「軽いめまい」金井美恵子著より。

べつにこのフレーズの内容がどうのこうのというよりむしろ、センテンスの長さに驚き、ちょと気になったのだ。文にはふうつ句読点があるが、この文章には読点「、」は頻繁にあるものの句点「。」はなかなか出てこない。

区切りが長いため読んでいるほうが“軽いめまい”を起こしそうな気もしてくる。読んでいてもどかしくなるほど、しかし内容は理解できる。タイトルにあげた部分からはじまるワンセンテンスは実に長い。単行本の199ページから最後の205ページまで7ページにわたっていた。

最後は「少し吐き気がして、電車の振動とは別の軽いめまいのように、目の前が微かに揺れる。
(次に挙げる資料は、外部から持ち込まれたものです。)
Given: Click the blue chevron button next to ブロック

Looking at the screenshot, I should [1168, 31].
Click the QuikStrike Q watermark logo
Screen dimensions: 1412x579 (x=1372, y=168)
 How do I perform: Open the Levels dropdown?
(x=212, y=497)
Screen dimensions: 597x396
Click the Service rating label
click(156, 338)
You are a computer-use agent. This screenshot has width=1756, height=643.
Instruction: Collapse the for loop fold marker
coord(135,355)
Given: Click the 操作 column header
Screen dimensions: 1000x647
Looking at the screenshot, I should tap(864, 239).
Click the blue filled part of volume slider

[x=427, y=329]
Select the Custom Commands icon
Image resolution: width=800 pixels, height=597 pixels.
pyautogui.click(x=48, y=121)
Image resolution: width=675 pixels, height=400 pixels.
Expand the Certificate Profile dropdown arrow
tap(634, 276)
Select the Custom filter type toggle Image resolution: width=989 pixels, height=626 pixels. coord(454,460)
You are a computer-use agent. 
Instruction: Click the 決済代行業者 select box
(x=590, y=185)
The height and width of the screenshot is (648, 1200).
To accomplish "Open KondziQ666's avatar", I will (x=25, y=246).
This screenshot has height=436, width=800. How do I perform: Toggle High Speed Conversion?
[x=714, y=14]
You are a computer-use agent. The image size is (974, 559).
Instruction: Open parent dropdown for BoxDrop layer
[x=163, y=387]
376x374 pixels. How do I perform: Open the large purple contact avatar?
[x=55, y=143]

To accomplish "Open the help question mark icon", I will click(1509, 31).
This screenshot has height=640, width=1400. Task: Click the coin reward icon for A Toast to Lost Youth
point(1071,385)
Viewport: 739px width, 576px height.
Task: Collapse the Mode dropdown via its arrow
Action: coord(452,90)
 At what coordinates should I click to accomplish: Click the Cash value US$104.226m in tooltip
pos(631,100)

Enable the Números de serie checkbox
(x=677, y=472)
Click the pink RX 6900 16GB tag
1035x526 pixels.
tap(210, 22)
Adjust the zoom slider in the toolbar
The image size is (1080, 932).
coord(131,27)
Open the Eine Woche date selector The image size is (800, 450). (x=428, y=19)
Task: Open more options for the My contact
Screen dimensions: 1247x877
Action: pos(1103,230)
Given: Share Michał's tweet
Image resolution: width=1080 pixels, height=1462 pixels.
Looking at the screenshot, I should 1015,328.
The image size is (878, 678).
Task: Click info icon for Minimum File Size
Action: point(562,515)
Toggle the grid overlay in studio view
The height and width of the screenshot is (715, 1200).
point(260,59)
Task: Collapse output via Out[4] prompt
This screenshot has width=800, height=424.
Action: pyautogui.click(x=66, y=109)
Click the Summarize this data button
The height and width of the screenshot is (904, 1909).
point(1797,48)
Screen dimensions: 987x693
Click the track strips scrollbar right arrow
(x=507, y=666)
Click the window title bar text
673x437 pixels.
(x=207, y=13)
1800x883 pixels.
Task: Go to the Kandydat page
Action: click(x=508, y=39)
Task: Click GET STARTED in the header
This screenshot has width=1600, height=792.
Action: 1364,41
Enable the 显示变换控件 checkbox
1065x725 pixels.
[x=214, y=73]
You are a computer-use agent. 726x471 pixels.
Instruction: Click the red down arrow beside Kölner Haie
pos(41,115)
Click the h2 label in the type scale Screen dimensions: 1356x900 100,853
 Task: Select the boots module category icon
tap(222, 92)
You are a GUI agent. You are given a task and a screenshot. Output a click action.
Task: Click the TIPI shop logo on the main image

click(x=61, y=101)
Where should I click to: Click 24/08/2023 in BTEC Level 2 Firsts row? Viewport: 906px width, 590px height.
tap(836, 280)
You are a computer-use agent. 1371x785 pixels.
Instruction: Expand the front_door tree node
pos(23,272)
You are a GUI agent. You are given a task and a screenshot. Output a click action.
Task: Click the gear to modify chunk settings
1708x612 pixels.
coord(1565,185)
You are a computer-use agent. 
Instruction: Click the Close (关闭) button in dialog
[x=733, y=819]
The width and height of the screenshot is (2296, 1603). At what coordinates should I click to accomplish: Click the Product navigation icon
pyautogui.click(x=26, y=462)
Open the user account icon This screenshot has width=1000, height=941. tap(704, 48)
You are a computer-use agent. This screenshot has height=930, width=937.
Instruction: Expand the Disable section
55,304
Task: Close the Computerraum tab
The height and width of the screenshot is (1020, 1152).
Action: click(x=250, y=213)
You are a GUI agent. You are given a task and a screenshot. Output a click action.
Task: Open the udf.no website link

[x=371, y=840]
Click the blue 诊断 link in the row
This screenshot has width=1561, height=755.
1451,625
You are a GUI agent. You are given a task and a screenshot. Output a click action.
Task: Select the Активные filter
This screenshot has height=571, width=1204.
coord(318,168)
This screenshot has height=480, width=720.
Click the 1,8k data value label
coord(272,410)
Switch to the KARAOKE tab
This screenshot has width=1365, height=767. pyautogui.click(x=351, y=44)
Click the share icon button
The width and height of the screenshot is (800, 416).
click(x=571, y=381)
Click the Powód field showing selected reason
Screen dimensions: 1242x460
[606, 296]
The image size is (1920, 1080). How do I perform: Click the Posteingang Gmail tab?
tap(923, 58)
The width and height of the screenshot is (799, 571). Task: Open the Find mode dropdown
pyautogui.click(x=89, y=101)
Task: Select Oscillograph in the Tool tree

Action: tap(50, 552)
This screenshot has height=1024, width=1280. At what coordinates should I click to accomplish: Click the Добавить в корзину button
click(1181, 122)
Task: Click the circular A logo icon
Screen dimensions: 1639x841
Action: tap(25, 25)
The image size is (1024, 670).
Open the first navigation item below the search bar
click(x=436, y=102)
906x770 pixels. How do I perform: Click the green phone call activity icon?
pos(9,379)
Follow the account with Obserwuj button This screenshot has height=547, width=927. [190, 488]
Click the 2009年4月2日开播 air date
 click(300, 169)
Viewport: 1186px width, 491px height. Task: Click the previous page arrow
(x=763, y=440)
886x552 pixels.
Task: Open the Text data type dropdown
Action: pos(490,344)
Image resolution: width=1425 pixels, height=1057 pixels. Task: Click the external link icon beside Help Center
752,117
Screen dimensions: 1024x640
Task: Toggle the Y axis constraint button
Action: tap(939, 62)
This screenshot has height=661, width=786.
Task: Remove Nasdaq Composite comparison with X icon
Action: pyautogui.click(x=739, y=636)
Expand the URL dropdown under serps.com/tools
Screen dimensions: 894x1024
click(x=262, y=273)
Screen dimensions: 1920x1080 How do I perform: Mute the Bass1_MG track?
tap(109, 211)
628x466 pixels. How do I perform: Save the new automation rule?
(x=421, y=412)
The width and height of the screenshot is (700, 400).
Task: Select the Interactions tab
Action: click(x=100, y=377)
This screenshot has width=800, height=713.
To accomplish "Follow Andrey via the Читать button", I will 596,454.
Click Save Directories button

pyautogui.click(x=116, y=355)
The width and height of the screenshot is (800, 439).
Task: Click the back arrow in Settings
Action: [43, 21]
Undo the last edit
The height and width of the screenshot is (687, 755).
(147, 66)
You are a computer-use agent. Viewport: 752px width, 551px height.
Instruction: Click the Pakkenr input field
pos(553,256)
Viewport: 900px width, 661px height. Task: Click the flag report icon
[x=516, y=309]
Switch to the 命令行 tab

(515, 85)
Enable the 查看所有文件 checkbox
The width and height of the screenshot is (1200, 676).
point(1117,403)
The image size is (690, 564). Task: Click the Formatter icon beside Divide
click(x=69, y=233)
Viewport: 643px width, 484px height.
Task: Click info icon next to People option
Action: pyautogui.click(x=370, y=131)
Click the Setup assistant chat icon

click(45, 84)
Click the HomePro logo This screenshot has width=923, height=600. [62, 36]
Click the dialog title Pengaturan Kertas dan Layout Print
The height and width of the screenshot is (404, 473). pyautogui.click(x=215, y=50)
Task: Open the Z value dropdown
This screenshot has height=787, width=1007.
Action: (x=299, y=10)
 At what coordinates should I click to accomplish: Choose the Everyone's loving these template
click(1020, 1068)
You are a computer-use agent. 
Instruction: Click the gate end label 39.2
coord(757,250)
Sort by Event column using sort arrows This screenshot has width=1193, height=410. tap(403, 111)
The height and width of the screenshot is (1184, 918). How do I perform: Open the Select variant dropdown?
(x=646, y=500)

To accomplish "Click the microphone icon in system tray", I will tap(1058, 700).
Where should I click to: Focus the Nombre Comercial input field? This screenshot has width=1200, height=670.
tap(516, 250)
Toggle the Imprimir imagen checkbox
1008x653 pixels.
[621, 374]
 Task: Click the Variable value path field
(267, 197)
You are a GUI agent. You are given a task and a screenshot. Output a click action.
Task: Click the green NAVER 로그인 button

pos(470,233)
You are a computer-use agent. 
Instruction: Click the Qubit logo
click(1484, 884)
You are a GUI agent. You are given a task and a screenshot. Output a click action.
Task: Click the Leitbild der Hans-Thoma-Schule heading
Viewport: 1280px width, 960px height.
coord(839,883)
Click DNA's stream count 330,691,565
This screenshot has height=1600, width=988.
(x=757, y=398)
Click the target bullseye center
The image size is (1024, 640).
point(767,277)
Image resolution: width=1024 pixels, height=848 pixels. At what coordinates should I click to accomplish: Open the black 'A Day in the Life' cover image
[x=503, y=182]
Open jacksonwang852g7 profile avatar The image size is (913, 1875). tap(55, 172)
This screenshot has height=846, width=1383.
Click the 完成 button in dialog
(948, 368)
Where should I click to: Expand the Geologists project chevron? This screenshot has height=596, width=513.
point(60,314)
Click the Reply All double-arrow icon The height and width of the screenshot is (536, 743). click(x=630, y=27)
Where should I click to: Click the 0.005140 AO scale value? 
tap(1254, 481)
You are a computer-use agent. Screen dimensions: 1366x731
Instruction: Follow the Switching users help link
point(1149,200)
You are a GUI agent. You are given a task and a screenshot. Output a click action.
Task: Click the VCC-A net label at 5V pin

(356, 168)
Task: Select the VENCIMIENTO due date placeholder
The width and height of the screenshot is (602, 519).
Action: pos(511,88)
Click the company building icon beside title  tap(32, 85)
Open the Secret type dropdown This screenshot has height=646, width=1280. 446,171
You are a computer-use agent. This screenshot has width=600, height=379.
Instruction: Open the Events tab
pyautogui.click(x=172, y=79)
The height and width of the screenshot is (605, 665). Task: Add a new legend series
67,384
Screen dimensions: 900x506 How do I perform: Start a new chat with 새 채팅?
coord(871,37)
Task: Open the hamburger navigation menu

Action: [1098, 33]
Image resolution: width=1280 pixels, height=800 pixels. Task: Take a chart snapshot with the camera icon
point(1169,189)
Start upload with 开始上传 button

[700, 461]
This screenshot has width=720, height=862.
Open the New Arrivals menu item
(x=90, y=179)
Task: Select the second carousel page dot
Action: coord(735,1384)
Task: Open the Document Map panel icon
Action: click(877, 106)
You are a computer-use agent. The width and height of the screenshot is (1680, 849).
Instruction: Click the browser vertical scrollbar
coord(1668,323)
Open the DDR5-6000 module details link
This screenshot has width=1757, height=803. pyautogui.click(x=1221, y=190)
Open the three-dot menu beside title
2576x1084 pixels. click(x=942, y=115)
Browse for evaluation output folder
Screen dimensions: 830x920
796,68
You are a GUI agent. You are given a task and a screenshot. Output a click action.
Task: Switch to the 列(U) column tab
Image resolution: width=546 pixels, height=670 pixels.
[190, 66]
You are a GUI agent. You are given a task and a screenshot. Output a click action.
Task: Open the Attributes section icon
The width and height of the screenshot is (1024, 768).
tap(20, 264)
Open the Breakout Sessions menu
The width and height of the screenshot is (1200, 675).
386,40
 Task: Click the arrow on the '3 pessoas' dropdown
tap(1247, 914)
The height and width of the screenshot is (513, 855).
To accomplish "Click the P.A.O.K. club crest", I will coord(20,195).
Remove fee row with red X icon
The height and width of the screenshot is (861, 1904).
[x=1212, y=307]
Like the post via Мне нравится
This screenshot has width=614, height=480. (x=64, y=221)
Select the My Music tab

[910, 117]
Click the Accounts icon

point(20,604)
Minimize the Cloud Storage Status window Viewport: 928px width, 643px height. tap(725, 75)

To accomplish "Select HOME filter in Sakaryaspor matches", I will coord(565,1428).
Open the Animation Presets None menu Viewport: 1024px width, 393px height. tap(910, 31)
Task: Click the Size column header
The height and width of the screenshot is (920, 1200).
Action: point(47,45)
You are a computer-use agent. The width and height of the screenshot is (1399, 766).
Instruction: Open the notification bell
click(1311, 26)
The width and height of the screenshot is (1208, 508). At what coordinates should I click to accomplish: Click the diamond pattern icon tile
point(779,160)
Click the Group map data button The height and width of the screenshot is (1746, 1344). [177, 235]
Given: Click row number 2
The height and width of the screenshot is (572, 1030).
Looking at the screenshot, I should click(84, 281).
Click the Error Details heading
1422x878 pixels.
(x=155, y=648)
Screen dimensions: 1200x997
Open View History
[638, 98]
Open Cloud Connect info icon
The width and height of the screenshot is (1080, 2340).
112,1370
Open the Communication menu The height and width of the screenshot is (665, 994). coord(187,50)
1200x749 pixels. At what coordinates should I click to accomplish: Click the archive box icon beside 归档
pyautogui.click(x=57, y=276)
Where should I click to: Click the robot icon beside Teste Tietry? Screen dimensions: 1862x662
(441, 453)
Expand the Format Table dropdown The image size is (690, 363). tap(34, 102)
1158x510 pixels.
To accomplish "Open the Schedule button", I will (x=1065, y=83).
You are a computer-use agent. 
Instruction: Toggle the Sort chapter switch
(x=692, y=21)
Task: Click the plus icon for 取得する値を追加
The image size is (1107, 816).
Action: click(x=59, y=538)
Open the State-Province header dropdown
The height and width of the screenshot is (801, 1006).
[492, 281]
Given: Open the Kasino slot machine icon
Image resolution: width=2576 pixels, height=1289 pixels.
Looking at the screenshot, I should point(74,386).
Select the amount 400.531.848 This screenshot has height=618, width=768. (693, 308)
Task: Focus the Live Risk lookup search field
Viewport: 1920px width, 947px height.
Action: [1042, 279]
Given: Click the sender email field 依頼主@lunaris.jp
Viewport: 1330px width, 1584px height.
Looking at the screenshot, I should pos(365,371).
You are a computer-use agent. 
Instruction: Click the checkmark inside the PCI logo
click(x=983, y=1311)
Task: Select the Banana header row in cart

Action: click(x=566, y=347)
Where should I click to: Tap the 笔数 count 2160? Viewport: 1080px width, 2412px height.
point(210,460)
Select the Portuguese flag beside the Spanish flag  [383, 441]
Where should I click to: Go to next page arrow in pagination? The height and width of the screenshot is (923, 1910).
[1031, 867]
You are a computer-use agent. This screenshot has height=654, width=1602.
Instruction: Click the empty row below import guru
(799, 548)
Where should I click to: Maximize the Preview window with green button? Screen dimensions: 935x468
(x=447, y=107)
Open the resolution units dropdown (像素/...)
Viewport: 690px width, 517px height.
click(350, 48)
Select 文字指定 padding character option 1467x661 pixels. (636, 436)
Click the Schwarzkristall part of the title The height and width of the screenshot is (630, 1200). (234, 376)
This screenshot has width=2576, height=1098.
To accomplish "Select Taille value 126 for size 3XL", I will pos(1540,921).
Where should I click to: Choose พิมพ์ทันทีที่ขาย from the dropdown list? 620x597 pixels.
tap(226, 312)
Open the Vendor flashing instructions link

」となっている。そのほかのページも一文が4,5ページに及んでいる。かつて、分かり易く読みやすい文章はセンテンスが適当な長さで区切られているものと教わった覚えがある。

しかし、文芸作品ともなると文体やリズムがその作家の特徴ともなっていることに気づく。長いセンテンスの中には会話の部分まで流れるように収まっていた。たとえば「・・・しかたなくつきあったんだけど、サテンで、あたしのこと好きか、なんて何度も訊くから、そんなこと、関係ねえーだろーって黙ってたら、・・・」という具合に。

ただし、長かろうが短かろうが形だけを素人がまねてもダメな文章になってしまうに違いない。内容がしっかりと伝わり、長年の修練の後に完成、到達した作品だけが世間的評価を受けるのだろう・・・な。